▶ Extrait à lire
Par ailleurs, les réformes structurelles sont curieusement absentes du discours de politique générale. La simplification drastique du Code du travail et la suppression de professions protégées, qui seraient créatrices de centaines de milliers d’emplois, figurent pourtant parmi les préconisations d’économistes classés à gauche comme Pierre Cahuc, Gilbert Cette ou Philippe Aghion. Elles ne coûteraient que les voix des paléosocialistes de la majorité, mais rien au budget de l’État. Au contraire, la mise en œuvre de telles réformes libérales accroîtrait les recettes de l’État comme le montrent les exemples qui nous entourent en Europe.
Les municipales ont révélé une transhumance massive des électeurs du Parti socialiste vers le Front national, économiquement aligné sur la gauche du PS. Ces électeurs ne reviendront pas de sitôt. Ils continueront à s’enfoncer dans l’étatisme et la recherche de boucs émissaires. Le parti socialiste en sort durablement affaibli, mais sans pour autant qu’ait lieu un plébiscite de l’UMP dont le discours reste très creux. La France compte désormais trois grands partis : FN, UMP-UDI, Gauche plurielle. Sans réforme majeure, la situation économique continuera de se dégrader. Le FN pourrait devenir le parti dominant dans quelques années.
À l’Assemblée nationale, le soutien à Manuel Valls est fragile. Il est pris en étau, entre la nécessité de réaliser – avec retard – le redressement budgétaire promis depuis deux ans à Bruxelles, sa majorité parlementaire qui le lâchera aux premières résistances corporatistes, et l’incontournable François Hollande qui conjugue indécision, lâcheté, mais aussi inflexibilité envers ses ennemis. Placer à Matignon, dans une impasse insoluble, un opposant ambitieux n’est-il pas une façon de faire échouer ?
La timide volonté réformatrice affichée par Manuel Valls n’en fait pas un libéral ; il reste un étatiste, seulement teinté d’une sauce social-démocrate. S’il a dénoncé par le passé certaines absurdités françaises (35 heures, droit du travail, etc.), Manuel Valls a conclu son discours par : “il faut redresser nos comptes publics, mais sans casser notre modèle social et nos services publics.”
L’État français dépense 57 % du PIB, plus que tout autre pays de la zone euro. Le chômage est à son maximum depuis 16 ans, à 11 %. Un nombre effrayant de Français parmi les plus riches et les plus jeunes partent pour des environnements économiques plus favorables à l’étranger. Depuis la création de la zone euro en 1999, la France n’est parvenue qu’à un taux de croissance annuel de 0,8 %. Le nombre de bénéficiaires du RSA a connu une hausse de 7,2 % en 2013, pour atteindre 4,9 millions de personnes (2,3 millions de foyers) à fin décembre 2013. Enfin, le nombre de SDF explose, +50 % en dix ans. Est-ce ceci, le modèle social français qu’il faudrait préserver ?

▶ Énoncé A
Recopiez les lignes des enregistrements, en partant de celle qui contient « Screen dimensions: 790x991 » et en vous arrêtant après celle qui contient « (x=462, y=44) ».
L'extrait et les enregistrements constituent deux matériaux indépendants.

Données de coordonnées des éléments
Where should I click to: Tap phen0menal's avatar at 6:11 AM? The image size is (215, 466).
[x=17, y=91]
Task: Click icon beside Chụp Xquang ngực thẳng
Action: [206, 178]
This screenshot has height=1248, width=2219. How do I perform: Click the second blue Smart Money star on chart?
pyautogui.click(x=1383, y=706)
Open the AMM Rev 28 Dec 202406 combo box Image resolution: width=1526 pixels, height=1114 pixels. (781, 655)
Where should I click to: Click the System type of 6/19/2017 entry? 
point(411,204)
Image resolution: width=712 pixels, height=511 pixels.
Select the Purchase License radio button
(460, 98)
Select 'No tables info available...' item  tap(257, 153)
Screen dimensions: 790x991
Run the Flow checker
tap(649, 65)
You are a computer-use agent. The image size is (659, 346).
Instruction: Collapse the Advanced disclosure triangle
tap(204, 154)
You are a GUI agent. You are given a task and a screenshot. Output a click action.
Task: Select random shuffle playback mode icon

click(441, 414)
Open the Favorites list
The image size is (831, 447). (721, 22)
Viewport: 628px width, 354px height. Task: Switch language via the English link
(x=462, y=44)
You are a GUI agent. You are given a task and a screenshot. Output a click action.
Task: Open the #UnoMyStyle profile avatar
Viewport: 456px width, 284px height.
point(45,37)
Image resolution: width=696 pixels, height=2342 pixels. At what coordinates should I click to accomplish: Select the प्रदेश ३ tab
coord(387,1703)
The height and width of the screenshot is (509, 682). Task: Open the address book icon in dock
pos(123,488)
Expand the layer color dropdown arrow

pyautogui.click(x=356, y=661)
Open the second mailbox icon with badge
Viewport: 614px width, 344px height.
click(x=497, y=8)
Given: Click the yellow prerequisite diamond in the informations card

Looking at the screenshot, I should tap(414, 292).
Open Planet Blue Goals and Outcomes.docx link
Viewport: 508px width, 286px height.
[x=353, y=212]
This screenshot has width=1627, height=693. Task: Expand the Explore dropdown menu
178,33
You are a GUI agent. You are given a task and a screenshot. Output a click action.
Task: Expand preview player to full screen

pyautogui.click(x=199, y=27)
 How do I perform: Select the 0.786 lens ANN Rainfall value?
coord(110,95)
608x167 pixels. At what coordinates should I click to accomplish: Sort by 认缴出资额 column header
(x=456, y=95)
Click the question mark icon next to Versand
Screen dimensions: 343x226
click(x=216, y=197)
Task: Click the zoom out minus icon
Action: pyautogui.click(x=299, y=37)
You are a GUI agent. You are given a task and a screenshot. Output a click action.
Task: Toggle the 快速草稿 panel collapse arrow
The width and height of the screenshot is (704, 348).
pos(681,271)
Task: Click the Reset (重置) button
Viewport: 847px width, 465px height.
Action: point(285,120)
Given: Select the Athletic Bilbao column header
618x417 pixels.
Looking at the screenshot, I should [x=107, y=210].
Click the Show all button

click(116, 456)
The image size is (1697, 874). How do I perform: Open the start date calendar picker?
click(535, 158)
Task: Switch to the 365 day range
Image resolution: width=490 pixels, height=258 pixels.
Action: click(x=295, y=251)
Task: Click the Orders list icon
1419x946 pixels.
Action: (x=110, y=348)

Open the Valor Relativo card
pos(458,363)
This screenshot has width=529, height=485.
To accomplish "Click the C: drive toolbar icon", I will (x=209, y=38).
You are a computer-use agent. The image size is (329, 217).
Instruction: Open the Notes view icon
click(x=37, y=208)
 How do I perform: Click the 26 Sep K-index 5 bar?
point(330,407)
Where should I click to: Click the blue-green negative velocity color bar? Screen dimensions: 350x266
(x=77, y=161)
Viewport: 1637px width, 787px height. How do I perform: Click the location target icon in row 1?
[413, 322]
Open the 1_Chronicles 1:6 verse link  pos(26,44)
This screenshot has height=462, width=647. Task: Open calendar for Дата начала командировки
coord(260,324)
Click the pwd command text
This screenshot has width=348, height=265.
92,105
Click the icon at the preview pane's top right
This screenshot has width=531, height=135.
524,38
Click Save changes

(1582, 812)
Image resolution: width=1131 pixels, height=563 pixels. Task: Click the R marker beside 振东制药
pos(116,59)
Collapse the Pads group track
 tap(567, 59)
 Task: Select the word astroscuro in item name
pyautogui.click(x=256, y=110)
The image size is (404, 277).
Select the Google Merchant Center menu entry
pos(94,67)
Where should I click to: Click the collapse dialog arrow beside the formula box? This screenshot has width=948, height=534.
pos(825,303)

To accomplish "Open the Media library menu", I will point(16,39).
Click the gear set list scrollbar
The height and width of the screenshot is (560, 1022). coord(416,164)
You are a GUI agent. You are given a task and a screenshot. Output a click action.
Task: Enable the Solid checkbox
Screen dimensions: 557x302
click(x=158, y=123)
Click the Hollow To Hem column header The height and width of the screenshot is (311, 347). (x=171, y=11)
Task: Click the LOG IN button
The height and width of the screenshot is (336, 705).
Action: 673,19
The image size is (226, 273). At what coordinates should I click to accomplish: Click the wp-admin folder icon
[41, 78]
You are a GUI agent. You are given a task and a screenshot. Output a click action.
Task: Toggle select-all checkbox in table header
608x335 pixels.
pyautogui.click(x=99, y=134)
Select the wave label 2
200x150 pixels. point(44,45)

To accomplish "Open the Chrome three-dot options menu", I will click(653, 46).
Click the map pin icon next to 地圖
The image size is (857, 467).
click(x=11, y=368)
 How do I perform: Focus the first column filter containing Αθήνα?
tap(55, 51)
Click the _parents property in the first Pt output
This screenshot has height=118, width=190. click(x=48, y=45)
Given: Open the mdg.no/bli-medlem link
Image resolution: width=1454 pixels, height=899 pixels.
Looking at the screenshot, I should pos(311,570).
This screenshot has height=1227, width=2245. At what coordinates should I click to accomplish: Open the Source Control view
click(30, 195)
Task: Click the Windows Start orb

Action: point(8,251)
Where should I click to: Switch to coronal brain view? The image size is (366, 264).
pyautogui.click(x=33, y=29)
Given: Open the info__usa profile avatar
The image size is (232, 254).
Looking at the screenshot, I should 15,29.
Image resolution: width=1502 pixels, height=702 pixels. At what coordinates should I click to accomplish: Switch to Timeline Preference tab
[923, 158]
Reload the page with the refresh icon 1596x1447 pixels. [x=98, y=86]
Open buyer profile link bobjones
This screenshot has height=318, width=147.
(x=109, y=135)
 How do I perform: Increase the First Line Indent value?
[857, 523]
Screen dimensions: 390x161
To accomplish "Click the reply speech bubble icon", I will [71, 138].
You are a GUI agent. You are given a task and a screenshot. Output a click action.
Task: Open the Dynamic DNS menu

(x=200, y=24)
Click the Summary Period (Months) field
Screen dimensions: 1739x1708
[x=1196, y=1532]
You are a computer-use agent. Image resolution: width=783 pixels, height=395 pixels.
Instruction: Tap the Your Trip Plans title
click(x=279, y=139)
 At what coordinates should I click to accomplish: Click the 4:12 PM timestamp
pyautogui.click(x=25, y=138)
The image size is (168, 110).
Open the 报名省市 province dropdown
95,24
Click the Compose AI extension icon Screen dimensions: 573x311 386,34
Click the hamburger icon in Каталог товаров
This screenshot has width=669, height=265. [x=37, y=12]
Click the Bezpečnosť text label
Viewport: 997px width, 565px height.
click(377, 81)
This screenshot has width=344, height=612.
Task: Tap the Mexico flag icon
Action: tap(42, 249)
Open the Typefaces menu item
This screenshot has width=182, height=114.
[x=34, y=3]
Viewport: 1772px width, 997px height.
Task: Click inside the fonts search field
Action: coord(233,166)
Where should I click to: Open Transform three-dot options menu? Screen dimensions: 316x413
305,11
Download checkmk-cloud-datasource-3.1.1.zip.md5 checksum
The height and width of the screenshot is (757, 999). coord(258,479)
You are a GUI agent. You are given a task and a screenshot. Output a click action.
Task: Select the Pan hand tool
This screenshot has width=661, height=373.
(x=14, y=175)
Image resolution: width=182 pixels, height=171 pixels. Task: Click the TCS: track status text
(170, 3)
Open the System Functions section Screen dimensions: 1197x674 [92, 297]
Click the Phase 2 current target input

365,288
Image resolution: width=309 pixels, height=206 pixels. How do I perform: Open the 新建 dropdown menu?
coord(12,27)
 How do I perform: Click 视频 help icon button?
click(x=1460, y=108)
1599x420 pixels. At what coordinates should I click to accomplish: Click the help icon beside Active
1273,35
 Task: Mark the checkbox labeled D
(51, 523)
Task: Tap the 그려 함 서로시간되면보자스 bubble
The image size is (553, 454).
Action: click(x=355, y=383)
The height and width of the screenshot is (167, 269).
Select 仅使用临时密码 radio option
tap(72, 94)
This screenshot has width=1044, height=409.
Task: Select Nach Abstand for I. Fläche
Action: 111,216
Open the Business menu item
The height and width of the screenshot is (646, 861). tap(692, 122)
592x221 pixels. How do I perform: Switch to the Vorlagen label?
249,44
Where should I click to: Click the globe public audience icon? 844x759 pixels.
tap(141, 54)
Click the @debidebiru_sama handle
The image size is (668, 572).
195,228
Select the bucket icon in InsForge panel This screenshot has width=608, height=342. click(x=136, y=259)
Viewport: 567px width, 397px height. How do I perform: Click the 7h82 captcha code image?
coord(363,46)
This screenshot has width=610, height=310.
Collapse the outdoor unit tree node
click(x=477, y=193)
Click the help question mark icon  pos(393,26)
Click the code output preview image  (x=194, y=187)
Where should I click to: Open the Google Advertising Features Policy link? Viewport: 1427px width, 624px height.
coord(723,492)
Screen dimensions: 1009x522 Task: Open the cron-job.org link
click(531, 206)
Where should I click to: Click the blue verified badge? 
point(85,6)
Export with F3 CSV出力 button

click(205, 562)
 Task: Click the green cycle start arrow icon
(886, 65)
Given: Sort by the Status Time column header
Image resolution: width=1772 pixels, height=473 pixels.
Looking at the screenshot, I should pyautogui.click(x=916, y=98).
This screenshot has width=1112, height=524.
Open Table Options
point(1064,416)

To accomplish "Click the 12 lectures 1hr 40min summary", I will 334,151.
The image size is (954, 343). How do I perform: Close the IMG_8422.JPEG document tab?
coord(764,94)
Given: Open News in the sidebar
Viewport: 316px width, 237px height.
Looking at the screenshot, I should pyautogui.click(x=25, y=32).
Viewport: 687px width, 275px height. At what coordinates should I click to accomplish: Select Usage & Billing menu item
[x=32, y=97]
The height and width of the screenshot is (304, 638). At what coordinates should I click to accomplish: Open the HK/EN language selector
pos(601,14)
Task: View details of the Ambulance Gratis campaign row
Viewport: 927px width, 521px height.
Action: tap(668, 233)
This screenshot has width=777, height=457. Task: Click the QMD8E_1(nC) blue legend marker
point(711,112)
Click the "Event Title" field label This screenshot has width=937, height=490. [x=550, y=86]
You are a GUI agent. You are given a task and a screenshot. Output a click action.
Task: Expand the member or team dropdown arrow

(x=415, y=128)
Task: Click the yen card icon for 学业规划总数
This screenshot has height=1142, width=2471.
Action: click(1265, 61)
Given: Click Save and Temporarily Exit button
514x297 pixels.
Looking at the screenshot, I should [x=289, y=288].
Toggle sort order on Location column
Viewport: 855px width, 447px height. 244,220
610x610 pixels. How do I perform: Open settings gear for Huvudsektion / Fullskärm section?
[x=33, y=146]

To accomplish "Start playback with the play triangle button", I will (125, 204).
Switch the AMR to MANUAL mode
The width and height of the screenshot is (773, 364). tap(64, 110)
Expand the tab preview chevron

▶ Énoncé B
D'après l'extrait, quelle part du PIB l'État français dépense-t-il ?

▶ Réponse complète A
Screen dimensions: 790x991
Run the Flow checker
tap(649, 65)
You are a computer-use agent. The image size is (659, 346).
Instruction: Collapse the Advanced disclosure triangle
tap(204, 154)
You are a GUI agent. You are given a task and a screenshot. Output a click action.
Task: Select random shuffle playback mode icon

click(441, 414)
Open the Favorites list
The image size is (831, 447). (721, 22)
Viewport: 628px width, 354px height. Task: Switch language via the English link
(x=462, y=44)

▶ Réponse complète B
57 % du PIB.